What the task asks - Each and every line of the data must appear exactly as given.

Records from a data collection -
----------

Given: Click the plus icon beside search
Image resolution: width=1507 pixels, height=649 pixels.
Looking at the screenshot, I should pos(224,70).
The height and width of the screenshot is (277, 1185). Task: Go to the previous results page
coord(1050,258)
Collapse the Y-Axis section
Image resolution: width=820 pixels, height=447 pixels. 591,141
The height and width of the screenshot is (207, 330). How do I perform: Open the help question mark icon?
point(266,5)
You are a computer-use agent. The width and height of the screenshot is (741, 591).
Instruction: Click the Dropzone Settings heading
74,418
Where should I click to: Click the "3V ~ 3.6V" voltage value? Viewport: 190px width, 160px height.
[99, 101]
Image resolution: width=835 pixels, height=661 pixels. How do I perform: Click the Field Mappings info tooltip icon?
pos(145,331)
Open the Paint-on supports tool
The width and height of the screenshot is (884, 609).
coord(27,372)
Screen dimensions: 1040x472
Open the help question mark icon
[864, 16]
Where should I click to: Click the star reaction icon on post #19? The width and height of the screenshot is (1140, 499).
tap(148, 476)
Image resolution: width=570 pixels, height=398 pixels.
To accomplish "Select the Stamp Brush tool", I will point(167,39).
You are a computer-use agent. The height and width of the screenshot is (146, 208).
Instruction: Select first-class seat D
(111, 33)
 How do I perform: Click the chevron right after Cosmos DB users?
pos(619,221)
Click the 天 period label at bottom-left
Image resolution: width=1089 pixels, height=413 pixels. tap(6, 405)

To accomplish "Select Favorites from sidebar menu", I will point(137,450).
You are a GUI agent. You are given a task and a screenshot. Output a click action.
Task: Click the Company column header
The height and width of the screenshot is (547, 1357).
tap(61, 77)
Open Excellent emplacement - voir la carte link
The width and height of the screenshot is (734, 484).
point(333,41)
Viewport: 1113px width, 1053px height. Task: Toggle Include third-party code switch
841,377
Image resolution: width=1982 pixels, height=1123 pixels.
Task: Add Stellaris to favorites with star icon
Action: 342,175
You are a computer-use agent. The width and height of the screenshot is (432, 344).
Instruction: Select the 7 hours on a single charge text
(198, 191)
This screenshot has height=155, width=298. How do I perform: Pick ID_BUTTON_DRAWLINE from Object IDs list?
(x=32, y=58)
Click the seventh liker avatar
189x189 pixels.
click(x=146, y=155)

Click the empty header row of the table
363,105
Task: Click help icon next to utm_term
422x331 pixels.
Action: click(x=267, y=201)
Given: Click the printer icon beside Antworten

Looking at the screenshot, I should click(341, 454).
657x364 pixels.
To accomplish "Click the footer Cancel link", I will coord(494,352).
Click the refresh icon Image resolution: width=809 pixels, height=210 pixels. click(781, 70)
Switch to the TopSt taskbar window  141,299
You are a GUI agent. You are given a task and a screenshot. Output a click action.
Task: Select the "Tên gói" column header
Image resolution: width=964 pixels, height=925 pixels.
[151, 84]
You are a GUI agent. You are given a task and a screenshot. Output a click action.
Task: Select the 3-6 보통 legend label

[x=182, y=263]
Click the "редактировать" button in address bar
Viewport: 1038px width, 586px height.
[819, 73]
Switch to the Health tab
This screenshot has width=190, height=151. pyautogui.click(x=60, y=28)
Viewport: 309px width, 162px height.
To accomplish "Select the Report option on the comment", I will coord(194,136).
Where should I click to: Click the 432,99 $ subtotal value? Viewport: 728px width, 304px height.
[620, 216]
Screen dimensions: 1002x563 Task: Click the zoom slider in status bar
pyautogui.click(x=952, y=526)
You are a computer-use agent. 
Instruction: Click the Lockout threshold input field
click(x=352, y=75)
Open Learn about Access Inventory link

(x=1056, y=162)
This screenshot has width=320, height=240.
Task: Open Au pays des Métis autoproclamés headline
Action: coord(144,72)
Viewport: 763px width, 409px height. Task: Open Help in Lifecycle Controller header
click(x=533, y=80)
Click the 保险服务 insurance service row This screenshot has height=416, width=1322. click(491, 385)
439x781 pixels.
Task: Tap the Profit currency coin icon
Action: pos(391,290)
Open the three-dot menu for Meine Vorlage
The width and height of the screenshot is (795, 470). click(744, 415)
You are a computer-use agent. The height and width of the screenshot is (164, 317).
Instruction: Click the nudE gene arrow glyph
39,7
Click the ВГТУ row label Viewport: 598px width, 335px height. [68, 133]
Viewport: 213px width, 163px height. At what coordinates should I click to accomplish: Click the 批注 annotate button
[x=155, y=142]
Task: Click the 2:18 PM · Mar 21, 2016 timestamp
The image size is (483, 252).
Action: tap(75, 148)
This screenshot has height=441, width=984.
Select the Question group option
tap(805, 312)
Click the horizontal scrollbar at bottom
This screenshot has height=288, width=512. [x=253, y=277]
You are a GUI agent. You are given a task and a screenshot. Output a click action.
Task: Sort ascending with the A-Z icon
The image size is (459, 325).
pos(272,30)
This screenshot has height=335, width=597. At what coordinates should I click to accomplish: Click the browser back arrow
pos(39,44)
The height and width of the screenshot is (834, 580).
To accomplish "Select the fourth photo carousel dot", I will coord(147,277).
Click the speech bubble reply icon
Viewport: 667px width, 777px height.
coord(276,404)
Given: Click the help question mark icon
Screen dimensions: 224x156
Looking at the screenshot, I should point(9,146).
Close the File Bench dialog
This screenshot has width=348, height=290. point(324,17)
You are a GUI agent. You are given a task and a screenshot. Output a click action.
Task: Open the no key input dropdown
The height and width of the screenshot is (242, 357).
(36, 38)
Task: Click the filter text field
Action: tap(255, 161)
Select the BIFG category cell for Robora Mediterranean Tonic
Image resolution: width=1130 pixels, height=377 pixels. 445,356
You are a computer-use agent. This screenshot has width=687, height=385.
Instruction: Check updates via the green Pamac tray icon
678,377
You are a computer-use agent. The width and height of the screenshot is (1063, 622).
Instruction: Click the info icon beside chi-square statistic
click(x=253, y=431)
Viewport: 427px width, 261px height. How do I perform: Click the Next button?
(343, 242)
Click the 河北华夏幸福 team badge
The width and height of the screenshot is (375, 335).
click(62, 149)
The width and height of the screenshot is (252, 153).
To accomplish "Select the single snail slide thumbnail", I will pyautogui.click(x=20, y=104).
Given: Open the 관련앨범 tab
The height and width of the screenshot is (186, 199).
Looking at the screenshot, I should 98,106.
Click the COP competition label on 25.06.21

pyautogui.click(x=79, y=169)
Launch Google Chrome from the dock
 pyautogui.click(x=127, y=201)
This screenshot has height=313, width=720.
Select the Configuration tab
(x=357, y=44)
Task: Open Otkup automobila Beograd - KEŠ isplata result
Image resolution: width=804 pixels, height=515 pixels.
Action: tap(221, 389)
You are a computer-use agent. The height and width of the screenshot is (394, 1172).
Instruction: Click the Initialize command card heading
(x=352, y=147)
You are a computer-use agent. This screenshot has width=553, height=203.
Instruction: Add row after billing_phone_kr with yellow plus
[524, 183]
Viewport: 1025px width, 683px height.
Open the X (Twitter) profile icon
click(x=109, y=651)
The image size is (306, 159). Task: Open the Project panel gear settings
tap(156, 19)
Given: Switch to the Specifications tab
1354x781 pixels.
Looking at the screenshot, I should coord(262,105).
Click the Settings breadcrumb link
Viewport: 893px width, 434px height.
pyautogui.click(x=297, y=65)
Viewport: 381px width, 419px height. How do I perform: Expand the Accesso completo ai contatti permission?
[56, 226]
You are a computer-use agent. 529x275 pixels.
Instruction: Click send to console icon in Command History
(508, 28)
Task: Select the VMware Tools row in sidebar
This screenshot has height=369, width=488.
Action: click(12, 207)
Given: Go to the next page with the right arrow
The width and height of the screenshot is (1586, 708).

----------

Your solution -
Given: Click the plus icon beside search
Image resolution: width=1507 pixels, height=649 pixels.
Looking at the screenshot, I should pos(224,70).
The height and width of the screenshot is (277, 1185). Task: Go to the previous results page
coord(1050,258)
Collapse the Y-Axis section
Image resolution: width=820 pixels, height=447 pixels. 591,141
The height and width of the screenshot is (207, 330). How do I perform: Open the help question mark icon?
point(266,5)
You are a computer-use agent. The width and height of the screenshot is (741, 591).
Instruction: Click the Dropzone Settings heading
74,418
Where should I click to: Click the "3V ~ 3.6V" voltage value? Viewport: 190px width, 160px height.
[99, 101]
Image resolution: width=835 pixels, height=661 pixels. How do I perform: Click the Field Mappings info tooltip icon?
pos(145,331)
Open the Paint-on supports tool
The width and height of the screenshot is (884, 609).
coord(27,372)
Screen dimensions: 1040x472
Open the help question mark icon
[864, 16]
Where should I click to: Click the star reaction icon on post #19? The width and height of the screenshot is (1140, 499).
tap(148, 476)
Image resolution: width=570 pixels, height=398 pixels.
To accomplish "Select the Stamp Brush tool", I will point(167,39).
You are a computer-use agent. The height and width of the screenshot is (146, 208).
Instruction: Select first-class seat D
(111, 33)
 How do I perform: Click the chevron right after Cosmos DB users?
pos(619,221)
Click the 天 period label at bottom-left
Image resolution: width=1089 pixels, height=413 pixels. tap(6, 405)

To accomplish "Select Favorites from sidebar menu", I will point(137,450).
You are a GUI agent. You are given a task and a screenshot. Output a click action.
Task: Click the Company column header
The height and width of the screenshot is (547, 1357).
tap(61, 77)
Open Excellent emplacement - voir la carte link
The width and height of the screenshot is (734, 484).
point(333,41)
Viewport: 1113px width, 1053px height. Task: Toggle Include third-party code switch
841,377
Image resolution: width=1982 pixels, height=1123 pixels.
Task: Add Stellaris to favorites with star icon
Action: 342,175
You are a computer-use agent. The width and height of the screenshot is (432, 344).
Instruction: Select the 7 hours on a single charge text
(198, 191)
This screenshot has height=155, width=298. How do I perform: Pick ID_BUTTON_DRAWLINE from Object IDs list?
(x=32, y=58)
Click the seventh liker avatar
189x189 pixels.
click(x=146, y=155)

Click the empty header row of the table
363,105
Task: Click help icon next to utm_term
422x331 pixels.
Action: click(x=267, y=201)
Given: Click the printer icon beside Antworten

Looking at the screenshot, I should click(341, 454).
657x364 pixels.
To accomplish "Click the footer Cancel link", I will coord(494,352).
Click the refresh icon Image resolution: width=809 pixels, height=210 pixels. click(781, 70)
Switch to the TopSt taskbar window  141,299
You are a GUI agent. You are given a task and a screenshot. Output a click action.
Task: Select the "Tên gói" column header
Image resolution: width=964 pixels, height=925 pixels.
[151, 84]
You are a GUI agent. You are given a task and a screenshot. Output a click action.
Task: Select the 3-6 보통 legend label

[x=182, y=263]
Click the "редактировать" button in address bar
Viewport: 1038px width, 586px height.
[819, 73]
Switch to the Health tab
This screenshot has width=190, height=151. pyautogui.click(x=60, y=28)
Viewport: 309px width, 162px height.
To accomplish "Select the Report option on the comment", I will coord(194,136).
Where should I click to: Click the 432,99 $ subtotal value? Viewport: 728px width, 304px height.
[620, 216]
Screen dimensions: 1002x563 Task: Click the zoom slider in status bar
pyautogui.click(x=952, y=526)
You are a computer-use agent. 
Instruction: Click the Lockout threshold input field
click(x=352, y=75)
Open Learn about Access Inventory link

(x=1056, y=162)
This screenshot has width=320, height=240.
Task: Open Au pays des Métis autoproclamés headline
Action: coord(144,72)
Viewport: 763px width, 409px height. Task: Open Help in Lifecycle Controller header
click(x=533, y=80)
Click the 保险服务 insurance service row This screenshot has height=416, width=1322. click(491, 385)
439x781 pixels.
Task: Tap the Profit currency coin icon
Action: pos(391,290)
Open the three-dot menu for Meine Vorlage
The width and height of the screenshot is (795, 470). click(744, 415)
You are a computer-use agent. The height and width of the screenshot is (164, 317).
Instruction: Click the nudE gene arrow glyph
39,7
Click the ВГТУ row label Viewport: 598px width, 335px height. [68, 133]
Viewport: 213px width, 163px height. At what coordinates should I click to accomplish: Click the 批注 annotate button
[x=155, y=142]
Task: Click the 2:18 PM · Mar 21, 2016 timestamp
The image size is (483, 252).
Action: tap(75, 148)
This screenshot has height=441, width=984.
Select the Question group option
tap(805, 312)
Click the horizontal scrollbar at bottom
This screenshot has height=288, width=512. [x=253, y=277]
You are a GUI agent. You are given a task and a screenshot. Output a click action.
Task: Sort ascending with the A-Z icon
The image size is (459, 325).
pos(272,30)
This screenshot has height=335, width=597. At what coordinates should I click to accomplish: Click the browser back arrow
pos(39,44)
The height and width of the screenshot is (834, 580).
To accomplish "Select the fourth photo carousel dot", I will coord(147,277).
Click the speech bubble reply icon
Viewport: 667px width, 777px height.
coord(276,404)
Given: Click the help question mark icon
Screen dimensions: 224x156
Looking at the screenshot, I should point(9,146).
Close the File Bench dialog
This screenshot has width=348, height=290. point(324,17)
You are a GUI agent. You are given a task and a screenshot. Output a click action.
Task: Open the no key input dropdown
The height and width of the screenshot is (242, 357).
(36, 38)
Task: Click the filter text field
Action: tap(255, 161)
Select the BIFG category cell for Robora Mediterranean Tonic
Image resolution: width=1130 pixels, height=377 pixels. 445,356
You are a computer-use agent. This screenshot has width=687, height=385.
Instruction: Check updates via the green Pamac tray icon
678,377
You are a computer-use agent. The width and height of the screenshot is (1063, 622).
Instruction: Click the info icon beside chi-square statistic
click(x=253, y=431)
Viewport: 427px width, 261px height. How do I perform: Click the Next button?
(343, 242)
Click the 河北华夏幸福 team badge
The width and height of the screenshot is (375, 335).
click(62, 149)
The width and height of the screenshot is (252, 153).
To accomplish "Select the single snail slide thumbnail", I will pyautogui.click(x=20, y=104).
Given: Open the 관련앨범 tab
The height and width of the screenshot is (186, 199).
Looking at the screenshot, I should 98,106.
Click the COP competition label on 25.06.21

pyautogui.click(x=79, y=169)
Launch Google Chrome from the dock
 pyautogui.click(x=127, y=201)
This screenshot has height=313, width=720.
Select the Configuration tab
(x=357, y=44)
Task: Open Otkup automobila Beograd - KEŠ isplata result
Image resolution: width=804 pixels, height=515 pixels.
Action: tap(221, 389)
You are a computer-use agent. The height and width of the screenshot is (394, 1172).
Instruction: Click the Initialize command card heading
(x=352, y=147)
You are a computer-use agent. This screenshot has width=553, height=203.
Instruction: Add row after billing_phone_kr with yellow plus
[524, 183]
Viewport: 1025px width, 683px height.
Open the X (Twitter) profile icon
click(x=109, y=651)
The image size is (306, 159). Task: Open the Project panel gear settings
tap(156, 19)
Given: Switch to the Specifications tab
1354x781 pixels.
Looking at the screenshot, I should coord(262,105).
Click the Settings breadcrumb link
Viewport: 893px width, 434px height.
pyautogui.click(x=297, y=65)
Viewport: 381px width, 419px height. How do I perform: Expand the Accesso completo ai contatti permission?
[56, 226]
You are a computer-use agent. 529x275 pixels.
Instruction: Click send to console icon in Command History
(508, 28)
Task: Select the VMware Tools row in sidebar
This screenshot has height=369, width=488.
Action: click(12, 207)
Given: Go to the next page with the right arrow
The width and height of the screenshot is (1586, 708).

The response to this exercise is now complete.